France Churns in War Legacy Of Defeat Amid Allied Victory

FOR both France and its most important colony, Algeria, May 8, 1945, marked a sharp break with the past -- and with each other.

Thanks to Charles de Gaulle and his Free French forces, France ended World War II on the side of the victors. But its defeat by the Nazis in 1940 -- and its legacy of collaboration with them -- forced postwar reform.

''Defeat for France was so total after World War II that change had to come,'' says Philippe Moreau Defarges of the Paris-based French Institute of International Relations.

Those changes are still rippling across France and Algeria. For many Algerians, Victory Day in Europe sparked their war of independence and set the terms for that ongoing civil conflict.

Especially jarring was the realization that France alone among the occupied nations of Europe collaborated with the Nazis. While May 8 newspapers in the United States and Britain celebrated Allied victory, headlines in Paris noted German defeat.

''I used my power as a shield to protect the French people,'' argued Marshal Petain during his trial in 1945.

Petain was head of state in France's wartime government in the southern city of Vichy. ''Every day, a dagger at my throat, I struggled against the enemy's demands,'' he said.

''While General de Gaulle carried on the struggle outside our frontiers, I prepared the way for liberation by preserving France, suffering but alive,'' Petain added.

But in May 1945, all that seemed left of promises by the Vichy government was suffering.
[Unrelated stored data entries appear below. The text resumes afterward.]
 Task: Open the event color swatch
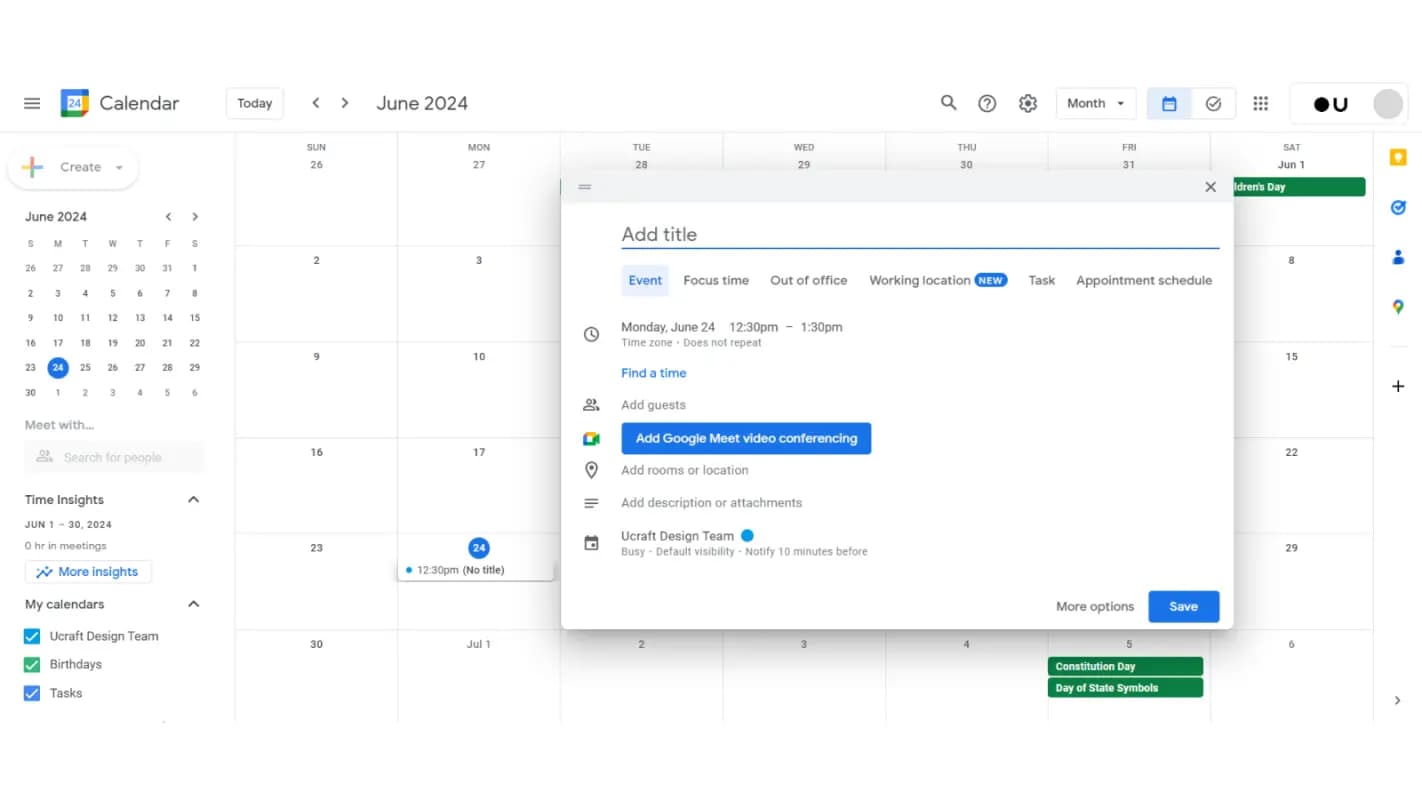pyautogui.click(x=748, y=536)
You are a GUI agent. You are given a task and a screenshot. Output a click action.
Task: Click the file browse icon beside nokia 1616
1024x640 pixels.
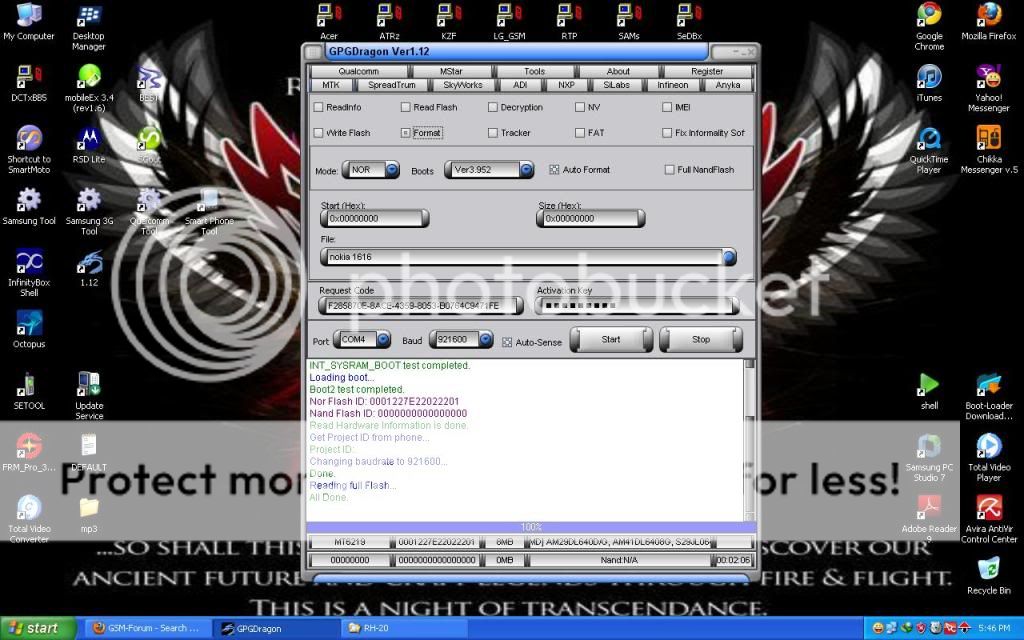(729, 257)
That month, some 2 million surviving French deportees, including forced laborers and prisoners of war, began to return home. Many others did not: The Vichy regime oversaw the deportation of some 60,000 to 65,000 Jews from France, most of them foreigners who had fled to France for refuge. Of the 6,000 French citizens sent to extermination camps, only 2,800 returned.

A wave of summary executions, and especially the trials of Petain (who escaped a death sentence) and his head of government, Pierre Laval (who did not), seemed to settle the question of collaboration. But in the 1970s, Robert Paxton's book, ''Vichy France,'' and Marcel Ophuls's film, ''The Sorrow and the Pity,'' (which was initially banned in France) reopened the question of how deeply collaboration reached into French society.
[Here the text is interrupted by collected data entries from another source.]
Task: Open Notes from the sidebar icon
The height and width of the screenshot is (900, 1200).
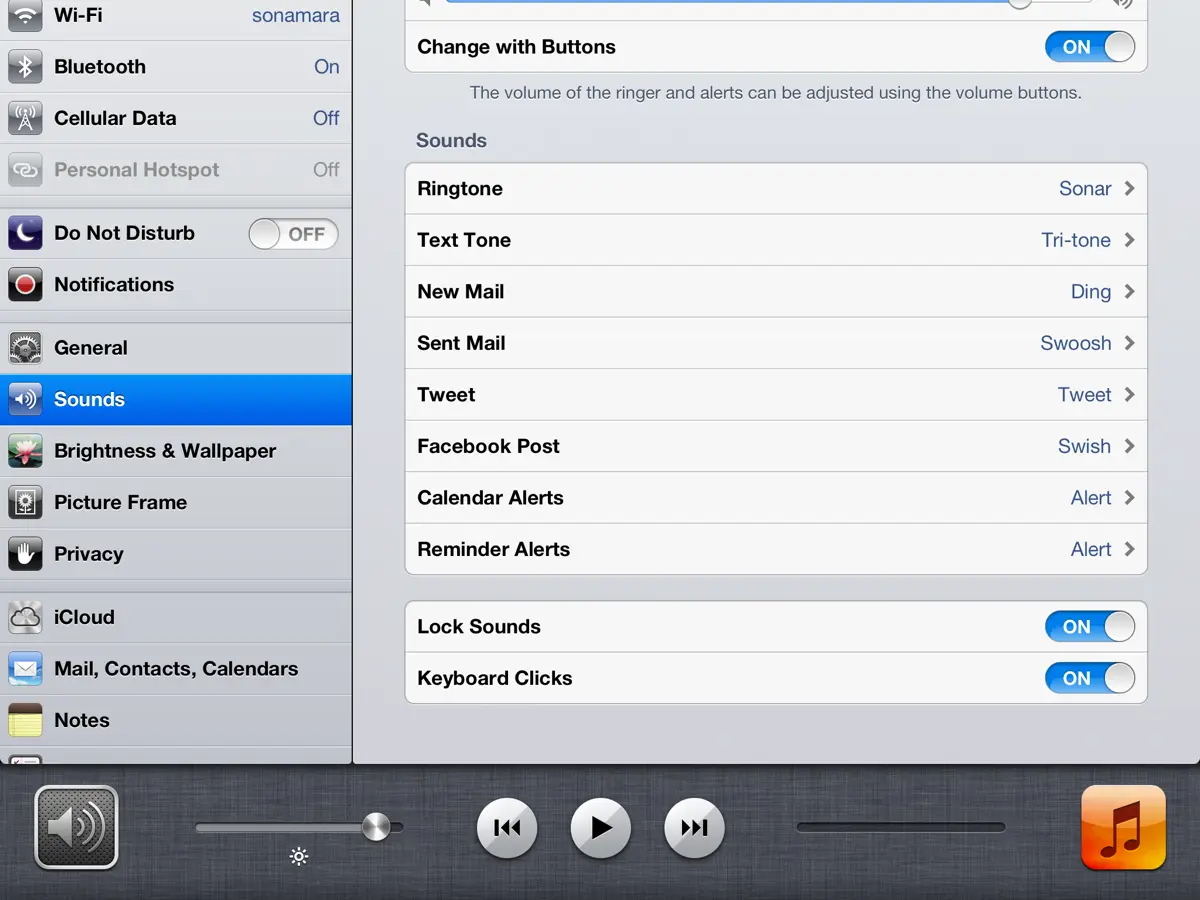Action: coord(25,720)
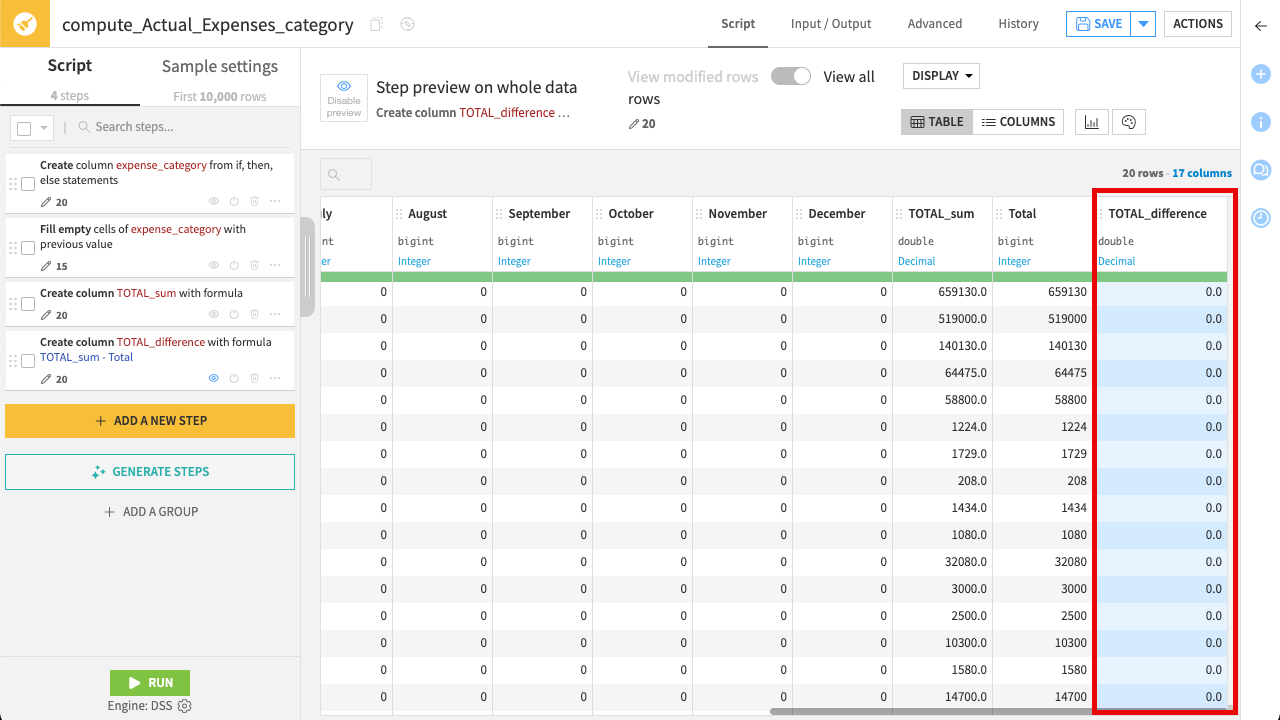This screenshot has width=1280, height=720.
Task: Click the Engine DSS gear icon near RUN
Action: (184, 705)
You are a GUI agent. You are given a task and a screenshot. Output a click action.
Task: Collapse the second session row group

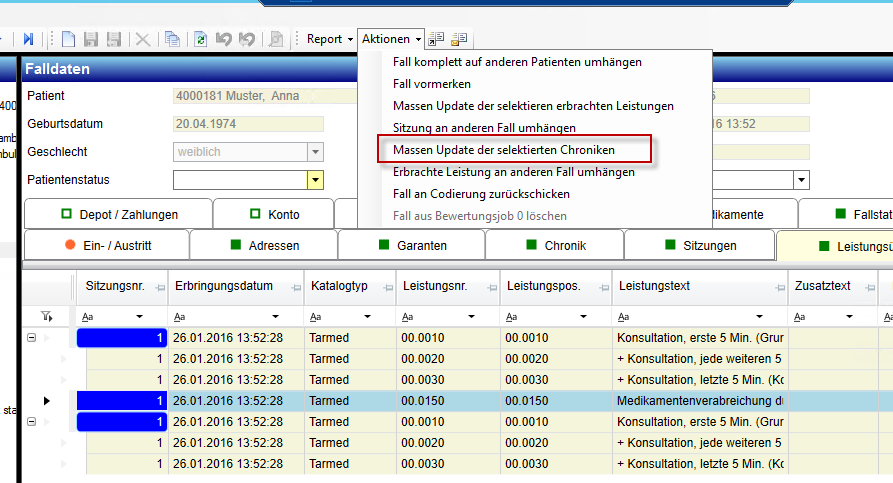32,422
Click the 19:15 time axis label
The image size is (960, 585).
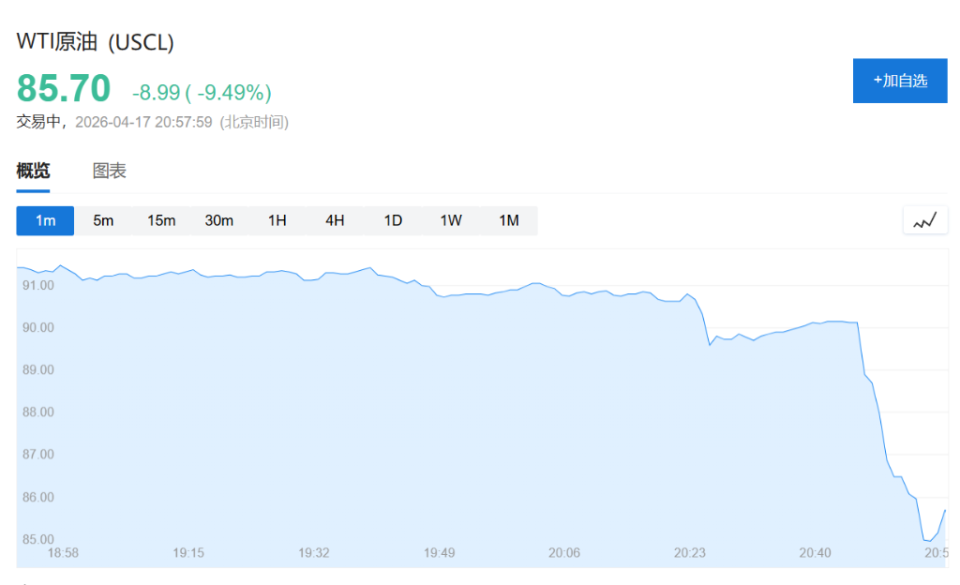(189, 553)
Public recriminations about collaboration continue. Allegations go as far as to French President Francois Mitterrand, who last month published a response to revelations that he had maintained a friendship with Rene Bousquet, convicted in 1989 of organizing the wartime deportation of 13,000 Jews to German death camps.

''I didn't know Rene Bousquet during the war,'' he wrote.
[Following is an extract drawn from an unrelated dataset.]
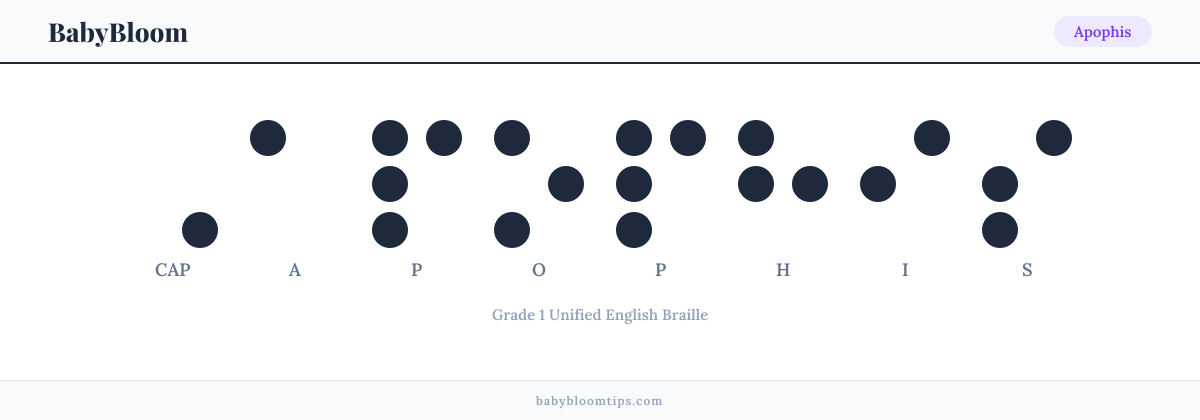
Task: Click the second P braille cell
Action: point(661,184)
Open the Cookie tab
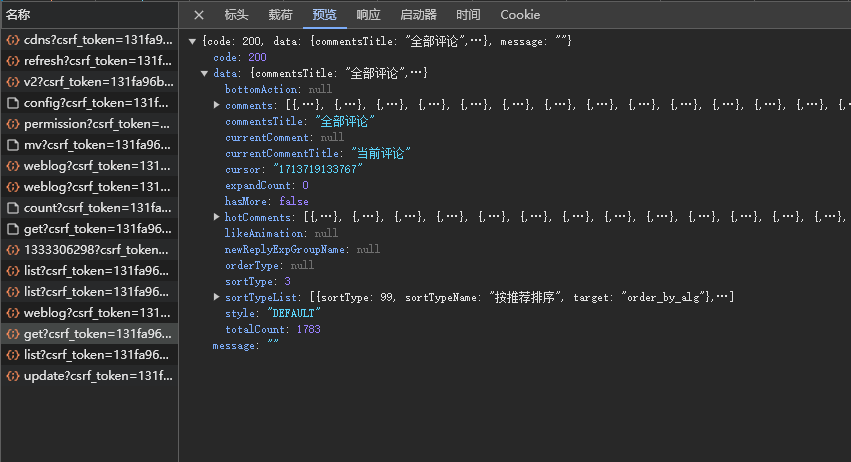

The most permanent legacy of French wartime experience may be how thoroughly it discredited what went before. The weakness of the military, the corruption of political elites, all seemed part of the old France that needed to be purged and remade.

The establishment of a National School of Administration produced a new generation of ''technocrats'' to lead that national revival, including both candidates for France's presidential elections this Sunday. The ''30 glorious years'' of the postwar period changed the face of France from an overwhelmingly agricultural economy to an industrial power.

For many Algerians, the clearest memory of V-E Day is not of victory, but of bloodshed. Some 80,000 to 100,000 Algerians fought with the Allies in Europe. Many expected that victory in Europe would lead to independence for Algeria.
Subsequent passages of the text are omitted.